=== Provided data ===
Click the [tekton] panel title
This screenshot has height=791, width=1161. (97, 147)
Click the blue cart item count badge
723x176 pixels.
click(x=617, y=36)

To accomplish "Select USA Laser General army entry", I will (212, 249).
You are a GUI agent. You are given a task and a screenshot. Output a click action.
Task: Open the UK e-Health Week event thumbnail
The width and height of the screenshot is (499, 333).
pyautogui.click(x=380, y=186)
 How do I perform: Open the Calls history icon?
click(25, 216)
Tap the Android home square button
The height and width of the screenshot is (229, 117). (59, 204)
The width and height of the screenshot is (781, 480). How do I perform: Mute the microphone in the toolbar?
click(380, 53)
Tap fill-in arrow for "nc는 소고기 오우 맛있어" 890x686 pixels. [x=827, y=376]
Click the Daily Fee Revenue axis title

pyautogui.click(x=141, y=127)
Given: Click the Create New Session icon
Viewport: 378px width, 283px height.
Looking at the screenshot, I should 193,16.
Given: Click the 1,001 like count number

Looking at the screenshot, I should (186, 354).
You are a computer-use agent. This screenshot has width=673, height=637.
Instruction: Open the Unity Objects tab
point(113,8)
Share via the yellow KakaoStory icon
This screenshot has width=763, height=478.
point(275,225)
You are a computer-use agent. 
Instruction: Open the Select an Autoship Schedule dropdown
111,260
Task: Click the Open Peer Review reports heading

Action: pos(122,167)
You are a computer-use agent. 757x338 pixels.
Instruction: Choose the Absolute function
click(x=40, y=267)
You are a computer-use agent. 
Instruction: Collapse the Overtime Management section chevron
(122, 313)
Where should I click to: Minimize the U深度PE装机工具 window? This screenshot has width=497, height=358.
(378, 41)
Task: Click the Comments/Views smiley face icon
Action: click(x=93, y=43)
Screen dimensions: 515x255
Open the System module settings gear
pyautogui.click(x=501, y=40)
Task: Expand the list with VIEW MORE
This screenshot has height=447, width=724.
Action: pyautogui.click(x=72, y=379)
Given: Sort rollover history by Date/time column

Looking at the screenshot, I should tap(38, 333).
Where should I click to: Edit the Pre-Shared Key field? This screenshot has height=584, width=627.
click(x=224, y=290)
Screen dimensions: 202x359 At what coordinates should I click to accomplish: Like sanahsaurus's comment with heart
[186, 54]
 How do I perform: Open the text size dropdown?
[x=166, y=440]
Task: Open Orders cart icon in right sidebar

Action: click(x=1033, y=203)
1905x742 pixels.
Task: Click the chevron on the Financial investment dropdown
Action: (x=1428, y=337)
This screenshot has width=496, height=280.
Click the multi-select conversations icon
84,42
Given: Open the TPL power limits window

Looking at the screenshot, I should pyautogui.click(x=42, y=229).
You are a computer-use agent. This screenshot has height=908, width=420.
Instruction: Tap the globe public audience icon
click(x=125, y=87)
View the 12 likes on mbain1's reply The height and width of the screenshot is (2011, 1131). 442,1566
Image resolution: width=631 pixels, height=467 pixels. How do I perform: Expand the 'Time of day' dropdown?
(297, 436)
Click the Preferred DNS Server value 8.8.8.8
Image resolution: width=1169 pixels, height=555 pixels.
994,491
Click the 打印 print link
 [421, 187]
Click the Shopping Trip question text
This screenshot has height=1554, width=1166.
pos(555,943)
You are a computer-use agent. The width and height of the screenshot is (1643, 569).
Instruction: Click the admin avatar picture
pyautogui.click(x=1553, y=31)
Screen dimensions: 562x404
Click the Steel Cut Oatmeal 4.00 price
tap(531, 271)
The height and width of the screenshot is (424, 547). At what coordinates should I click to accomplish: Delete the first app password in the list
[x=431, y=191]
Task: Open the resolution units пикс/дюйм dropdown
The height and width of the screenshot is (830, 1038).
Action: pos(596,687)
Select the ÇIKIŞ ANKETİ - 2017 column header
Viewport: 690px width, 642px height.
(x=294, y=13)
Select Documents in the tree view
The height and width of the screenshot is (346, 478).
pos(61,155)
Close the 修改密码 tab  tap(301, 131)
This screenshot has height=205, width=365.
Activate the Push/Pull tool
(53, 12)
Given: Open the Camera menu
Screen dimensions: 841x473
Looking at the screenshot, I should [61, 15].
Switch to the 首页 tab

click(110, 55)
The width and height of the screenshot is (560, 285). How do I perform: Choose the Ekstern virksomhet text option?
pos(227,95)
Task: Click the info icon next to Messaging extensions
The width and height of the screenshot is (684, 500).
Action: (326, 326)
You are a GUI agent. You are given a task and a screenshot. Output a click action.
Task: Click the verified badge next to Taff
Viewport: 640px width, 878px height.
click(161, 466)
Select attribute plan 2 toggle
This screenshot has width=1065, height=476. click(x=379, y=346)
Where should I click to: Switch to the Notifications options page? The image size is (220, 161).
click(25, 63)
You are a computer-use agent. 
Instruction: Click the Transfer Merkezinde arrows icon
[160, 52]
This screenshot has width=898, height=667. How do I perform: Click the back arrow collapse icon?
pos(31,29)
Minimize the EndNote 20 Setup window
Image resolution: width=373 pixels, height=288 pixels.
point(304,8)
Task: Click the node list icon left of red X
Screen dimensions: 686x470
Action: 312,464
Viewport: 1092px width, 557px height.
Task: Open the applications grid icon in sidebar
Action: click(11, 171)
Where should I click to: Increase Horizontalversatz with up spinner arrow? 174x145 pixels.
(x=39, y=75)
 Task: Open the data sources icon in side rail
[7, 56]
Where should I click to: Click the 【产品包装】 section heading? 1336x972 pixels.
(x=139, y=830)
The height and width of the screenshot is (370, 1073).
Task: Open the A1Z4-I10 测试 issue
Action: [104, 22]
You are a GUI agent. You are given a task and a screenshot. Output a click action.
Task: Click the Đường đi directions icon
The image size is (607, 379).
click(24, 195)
===
> Task description
Please copy out the records exactly as they appear.

> Solved problem
Click the [tekton] panel title
This screenshot has height=791, width=1161. (97, 147)
Click the blue cart item count badge
723x176 pixels.
click(x=617, y=36)

To accomplish "Select USA Laser General army entry", I will (212, 249).
You are a GUI agent. You are given a task and a screenshot. Output a click action.
Task: Open the UK e-Health Week event thumbnail
The width and height of the screenshot is (499, 333).
pyautogui.click(x=380, y=186)
 How do I perform: Open the Calls history icon?
click(25, 216)
Tap the Android home square button
The height and width of the screenshot is (229, 117). (59, 204)
The width and height of the screenshot is (781, 480). How do I perform: Mute the microphone in the toolbar?
click(380, 53)
Tap fill-in arrow for "nc는 소고기 오우 맛있어" 890x686 pixels. [x=827, y=376]
Click the Daily Fee Revenue axis title

pyautogui.click(x=141, y=127)
Given: Click the Create New Session icon
Viewport: 378px width, 283px height.
Looking at the screenshot, I should 193,16.
Given: Click the 1,001 like count number

Looking at the screenshot, I should (186, 354).
You are a computer-use agent. This screenshot has width=673, height=637.
Instruction: Open the Unity Objects tab
point(113,8)
Share via the yellow KakaoStory icon
This screenshot has width=763, height=478.
point(275,225)
You are a computer-use agent. 
Instruction: Open the Select an Autoship Schedule dropdown
111,260
Task: Click the Open Peer Review reports heading

Action: pos(122,167)
You are a computer-use agent. 757x338 pixels.
Instruction: Choose the Absolute function
click(x=40, y=267)
You are a computer-use agent. 
Instruction: Collapse the Overtime Management section chevron
(122, 313)
Where should I click to: Minimize the U深度PE装机工具 window? This screenshot has width=497, height=358.
(378, 41)
Task: Click the Comments/Views smiley face icon
Action: click(x=93, y=43)
Screen dimensions: 515x255
Open the System module settings gear
pyautogui.click(x=501, y=40)
Task: Expand the list with VIEW MORE
This screenshot has height=447, width=724.
Action: pyautogui.click(x=72, y=379)
Given: Sort rollover history by Date/time column

Looking at the screenshot, I should tap(38, 333).
Where should I click to: Edit the Pre-Shared Key field? This screenshot has height=584, width=627.
click(x=224, y=290)
Screen dimensions: 202x359 At what coordinates should I click to accomplish: Like sanahsaurus's comment with heart
[186, 54]
 How do I perform: Open the text size dropdown?
[x=166, y=440]
Task: Open Orders cart icon in right sidebar

Action: click(x=1033, y=203)
1905x742 pixels.
Task: Click the chevron on the Financial investment dropdown
Action: (x=1428, y=337)
This screenshot has width=496, height=280.
Click the multi-select conversations icon
84,42
Given: Open the TPL power limits window

Looking at the screenshot, I should pyautogui.click(x=42, y=229).
You are a computer-use agent. This screenshot has height=908, width=420.
Instruction: Tap the globe public audience icon
click(x=125, y=87)
View the 12 likes on mbain1's reply The height and width of the screenshot is (2011, 1131). 442,1566
Image resolution: width=631 pixels, height=467 pixels. How do I perform: Expand the 'Time of day' dropdown?
(297, 436)
Click the Preferred DNS Server value 8.8.8.8
Image resolution: width=1169 pixels, height=555 pixels.
994,491
Click the 打印 print link
 [421, 187]
Click the Shopping Trip question text
This screenshot has height=1554, width=1166.
pos(555,943)
You are a computer-use agent. The width and height of the screenshot is (1643, 569).
Instruction: Click the admin avatar picture
pyautogui.click(x=1553, y=31)
Screen dimensions: 562x404
Click the Steel Cut Oatmeal 4.00 price
tap(531, 271)
The height and width of the screenshot is (424, 547). At what coordinates should I click to accomplish: Delete the first app password in the list
[x=431, y=191]
Task: Open the resolution units пикс/дюйм dropdown
The height and width of the screenshot is (830, 1038).
Action: pos(596,687)
Select the ÇIKIŞ ANKETİ - 2017 column header
Viewport: 690px width, 642px height.
(x=294, y=13)
Select Documents in the tree view
The height and width of the screenshot is (346, 478).
pos(61,155)
Close the 修改密码 tab  tap(301, 131)
This screenshot has height=205, width=365.
Activate the Push/Pull tool
(53, 12)
Given: Open the Camera menu
Screen dimensions: 841x473
Looking at the screenshot, I should [61, 15].
Switch to the 首页 tab

click(110, 55)
The width and height of the screenshot is (560, 285). How do I perform: Choose the Ekstern virksomhet text option?
pos(227,95)
Task: Click the info icon next to Messaging extensions
The width and height of the screenshot is (684, 500).
Action: (326, 326)
You are a GUI agent. You are given a task and a screenshot. Output a click action.
Task: Click the verified badge next to Taff
Viewport: 640px width, 878px height.
click(161, 466)
Select attribute plan 2 toggle
This screenshot has width=1065, height=476. click(x=379, y=346)
Where should I click to: Switch to the Notifications options page? The image size is (220, 161).
click(25, 63)
You are a computer-use agent. 
Instruction: Click the Transfer Merkezinde arrows icon
[160, 52]
This screenshot has width=898, height=667. How do I perform: Click the back arrow collapse icon?
pos(31,29)
Minimize the EndNote 20 Setup window
Image resolution: width=373 pixels, height=288 pixels.
point(304,8)
Task: Click the node list icon left of red X
Screen dimensions: 686x470
Action: 312,464
Viewport: 1092px width, 557px height.
Task: Open the applications grid icon in sidebar
Action: click(11, 171)
Where should I click to: Increase Horizontalversatz with up spinner arrow? 174x145 pixels.
(x=39, y=75)
 Task: Open the data sources icon in side rail
[7, 56]
Where should I click to: Click the 【产品包装】 section heading? 1336x972 pixels.
(x=139, y=830)
The height and width of the screenshot is (370, 1073).
Task: Open the A1Z4-I10 测试 issue
Action: [104, 22]
You are a GUI agent. You are given a task and a screenshot. Output a click action.
Task: Click the Đường đi directions icon
The image size is (607, 379).
click(24, 195)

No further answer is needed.